Ruric grunted. He wouldn’t believe that humans could choose to do the right thing. Though the man insisted that he did this job because he had to, Ruric saw things in another light. Whatever they were doing here was fundamentally wrong.
His people killed. Sometimes in the heat of battle there would be a slow death. But Ruric had never seen people who would so easily hurt another without giving them the release of death.
“Kill me.”
“Oh I can’t do that.”
“Then release me.”
He could hear the man swallow. “Also can’t do that.”
Another growl rumbled through Ruric’s chest. “Then you do nothing and are worthless!”
“I am a nurse, I’m not worthless!”
Once more Ruric began to struggle against his bindings. The backs of his knees banged against the table as he attempted to rock himself over. His plan was to tip the entire table over in hopes that something other than himself would break.
“Stop doing that!”
Ruric ignored the weak man.
“Listen to me, if you keep doing that I’m going to have to make you go back to sleep and you don’t want that do you?”

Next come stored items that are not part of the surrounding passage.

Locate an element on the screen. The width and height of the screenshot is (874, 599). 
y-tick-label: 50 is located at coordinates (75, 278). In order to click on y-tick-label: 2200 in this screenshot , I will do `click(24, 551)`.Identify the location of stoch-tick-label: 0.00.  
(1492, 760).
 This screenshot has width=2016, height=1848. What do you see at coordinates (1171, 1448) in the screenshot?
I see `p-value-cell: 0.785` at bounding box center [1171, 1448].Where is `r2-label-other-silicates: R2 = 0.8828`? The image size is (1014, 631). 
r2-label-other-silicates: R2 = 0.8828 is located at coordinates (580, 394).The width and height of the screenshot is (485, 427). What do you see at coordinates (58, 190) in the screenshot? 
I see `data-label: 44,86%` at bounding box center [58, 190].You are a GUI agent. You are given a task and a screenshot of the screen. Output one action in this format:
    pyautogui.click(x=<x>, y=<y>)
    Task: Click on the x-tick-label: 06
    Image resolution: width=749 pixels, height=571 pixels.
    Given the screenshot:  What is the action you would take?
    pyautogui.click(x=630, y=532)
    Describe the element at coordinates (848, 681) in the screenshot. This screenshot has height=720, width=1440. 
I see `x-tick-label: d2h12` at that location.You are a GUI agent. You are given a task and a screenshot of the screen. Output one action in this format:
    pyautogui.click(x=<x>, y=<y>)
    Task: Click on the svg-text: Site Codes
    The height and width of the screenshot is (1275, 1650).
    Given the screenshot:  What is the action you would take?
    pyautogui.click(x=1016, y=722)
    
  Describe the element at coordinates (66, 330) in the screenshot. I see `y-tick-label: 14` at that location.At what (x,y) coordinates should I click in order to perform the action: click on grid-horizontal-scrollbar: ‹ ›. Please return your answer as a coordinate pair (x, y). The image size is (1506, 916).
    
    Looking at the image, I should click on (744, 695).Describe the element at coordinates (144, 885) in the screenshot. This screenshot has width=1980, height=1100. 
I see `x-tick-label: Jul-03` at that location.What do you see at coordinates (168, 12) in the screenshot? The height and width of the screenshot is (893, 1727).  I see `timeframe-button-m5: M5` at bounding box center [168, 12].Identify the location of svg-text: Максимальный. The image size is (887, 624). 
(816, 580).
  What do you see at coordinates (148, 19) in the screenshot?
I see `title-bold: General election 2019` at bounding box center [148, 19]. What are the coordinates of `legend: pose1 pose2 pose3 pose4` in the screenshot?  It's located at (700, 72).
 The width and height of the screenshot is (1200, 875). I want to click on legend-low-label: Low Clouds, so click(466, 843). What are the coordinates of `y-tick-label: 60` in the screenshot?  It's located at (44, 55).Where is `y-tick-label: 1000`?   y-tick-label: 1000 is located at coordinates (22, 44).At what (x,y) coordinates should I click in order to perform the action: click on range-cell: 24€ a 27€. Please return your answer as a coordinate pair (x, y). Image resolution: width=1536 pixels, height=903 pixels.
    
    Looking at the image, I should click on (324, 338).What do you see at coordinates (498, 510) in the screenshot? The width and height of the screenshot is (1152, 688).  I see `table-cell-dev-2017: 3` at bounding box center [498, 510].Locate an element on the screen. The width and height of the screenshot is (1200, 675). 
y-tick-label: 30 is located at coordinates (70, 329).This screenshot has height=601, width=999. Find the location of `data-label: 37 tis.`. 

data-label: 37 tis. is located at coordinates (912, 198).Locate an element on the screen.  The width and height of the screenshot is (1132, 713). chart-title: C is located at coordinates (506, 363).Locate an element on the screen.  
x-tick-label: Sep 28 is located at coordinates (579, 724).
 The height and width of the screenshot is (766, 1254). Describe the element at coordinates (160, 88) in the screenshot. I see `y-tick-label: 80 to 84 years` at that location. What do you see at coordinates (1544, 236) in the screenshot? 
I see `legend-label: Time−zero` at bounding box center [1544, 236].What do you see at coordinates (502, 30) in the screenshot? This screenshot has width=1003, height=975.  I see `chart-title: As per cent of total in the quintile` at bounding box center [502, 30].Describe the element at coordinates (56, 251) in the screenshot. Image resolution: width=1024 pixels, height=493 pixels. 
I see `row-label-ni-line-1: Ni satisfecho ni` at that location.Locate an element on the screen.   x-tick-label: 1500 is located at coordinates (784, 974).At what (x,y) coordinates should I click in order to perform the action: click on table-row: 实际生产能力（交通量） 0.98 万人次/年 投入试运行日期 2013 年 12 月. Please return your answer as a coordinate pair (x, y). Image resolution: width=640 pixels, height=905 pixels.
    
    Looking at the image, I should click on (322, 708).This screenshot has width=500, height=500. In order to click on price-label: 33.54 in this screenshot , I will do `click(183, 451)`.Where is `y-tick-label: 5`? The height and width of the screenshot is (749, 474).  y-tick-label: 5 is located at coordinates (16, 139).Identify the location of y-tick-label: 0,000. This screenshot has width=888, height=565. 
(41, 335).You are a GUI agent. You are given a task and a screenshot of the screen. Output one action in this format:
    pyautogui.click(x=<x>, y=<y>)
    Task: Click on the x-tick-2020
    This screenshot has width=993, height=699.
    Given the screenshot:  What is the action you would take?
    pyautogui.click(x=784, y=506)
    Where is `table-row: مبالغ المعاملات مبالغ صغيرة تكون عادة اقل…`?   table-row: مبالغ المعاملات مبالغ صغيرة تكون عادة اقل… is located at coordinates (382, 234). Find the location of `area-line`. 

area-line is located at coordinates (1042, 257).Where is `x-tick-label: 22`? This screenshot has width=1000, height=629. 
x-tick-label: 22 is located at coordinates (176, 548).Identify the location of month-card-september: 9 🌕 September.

Those words made him pause. His arms remained tense against the strappings but he was clearly listening to what the man had to say.
“What reason do you have to keep me awake?”
“I didn’t know you could talk.”
“Reasons, human.”
Frank pulled himself up to his greatest height. It was not very high in the grand scheme of things, but he was taller than the table and the creature on it.
“I might be the first person you speak to. It is important I make a good impression between species.”
“Good impression?” A great warble raised in Ruric’s chest as his throat bobbed up and down in a laugh. “Human, I can feel the blood dripping off my flesh.”
Frank cleared his throat. “Right.”
The man busied himself in cleaning the wounds that were now open on Ruric’s torso. Even though that task, he couldn’t seem to keep his mouth closed.